### Work instruction
Would you please copy every line below that includes the string "subtitle"?

*** Block opens ***

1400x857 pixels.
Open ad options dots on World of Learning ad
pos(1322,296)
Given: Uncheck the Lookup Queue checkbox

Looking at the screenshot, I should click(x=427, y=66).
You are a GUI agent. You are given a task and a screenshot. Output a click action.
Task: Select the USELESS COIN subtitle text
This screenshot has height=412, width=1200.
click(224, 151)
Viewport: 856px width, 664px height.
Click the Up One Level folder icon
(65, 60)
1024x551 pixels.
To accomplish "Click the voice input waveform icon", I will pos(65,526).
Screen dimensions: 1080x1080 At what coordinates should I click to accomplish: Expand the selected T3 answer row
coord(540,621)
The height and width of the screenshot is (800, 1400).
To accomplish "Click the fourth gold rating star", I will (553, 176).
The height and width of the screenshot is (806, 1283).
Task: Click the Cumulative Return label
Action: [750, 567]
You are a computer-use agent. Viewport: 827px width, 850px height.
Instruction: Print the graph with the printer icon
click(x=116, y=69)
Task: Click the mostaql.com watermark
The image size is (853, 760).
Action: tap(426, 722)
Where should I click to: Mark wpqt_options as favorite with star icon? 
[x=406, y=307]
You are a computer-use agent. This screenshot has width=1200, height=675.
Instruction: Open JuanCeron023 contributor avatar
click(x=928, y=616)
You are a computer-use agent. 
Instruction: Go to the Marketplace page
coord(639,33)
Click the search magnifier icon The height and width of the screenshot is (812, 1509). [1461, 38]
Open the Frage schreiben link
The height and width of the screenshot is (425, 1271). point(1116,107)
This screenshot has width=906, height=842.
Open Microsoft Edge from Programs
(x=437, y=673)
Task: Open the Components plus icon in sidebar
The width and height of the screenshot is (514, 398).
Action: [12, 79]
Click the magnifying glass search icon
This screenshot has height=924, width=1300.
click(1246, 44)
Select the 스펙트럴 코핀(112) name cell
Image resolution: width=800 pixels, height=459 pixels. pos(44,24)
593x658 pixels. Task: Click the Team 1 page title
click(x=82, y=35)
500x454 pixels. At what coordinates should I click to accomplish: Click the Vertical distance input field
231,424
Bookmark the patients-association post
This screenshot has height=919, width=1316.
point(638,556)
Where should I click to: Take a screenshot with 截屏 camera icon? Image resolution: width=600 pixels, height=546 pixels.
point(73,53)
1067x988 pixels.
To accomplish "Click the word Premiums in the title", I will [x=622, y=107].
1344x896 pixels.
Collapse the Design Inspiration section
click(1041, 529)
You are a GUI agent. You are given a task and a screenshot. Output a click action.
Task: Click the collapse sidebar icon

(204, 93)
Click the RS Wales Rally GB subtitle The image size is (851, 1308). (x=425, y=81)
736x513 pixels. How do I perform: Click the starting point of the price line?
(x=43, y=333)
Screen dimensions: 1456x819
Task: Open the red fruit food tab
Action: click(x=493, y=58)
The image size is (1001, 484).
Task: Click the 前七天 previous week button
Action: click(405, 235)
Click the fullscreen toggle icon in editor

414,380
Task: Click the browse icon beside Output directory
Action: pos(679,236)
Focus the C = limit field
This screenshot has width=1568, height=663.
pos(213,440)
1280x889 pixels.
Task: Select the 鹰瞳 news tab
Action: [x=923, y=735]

*** Block closes ***

### Solution
Task: Select the USELESS COIN subtitle text
Click the RS Wales Rally GB subtitle The image size is (851, 1308). (x=425, y=81)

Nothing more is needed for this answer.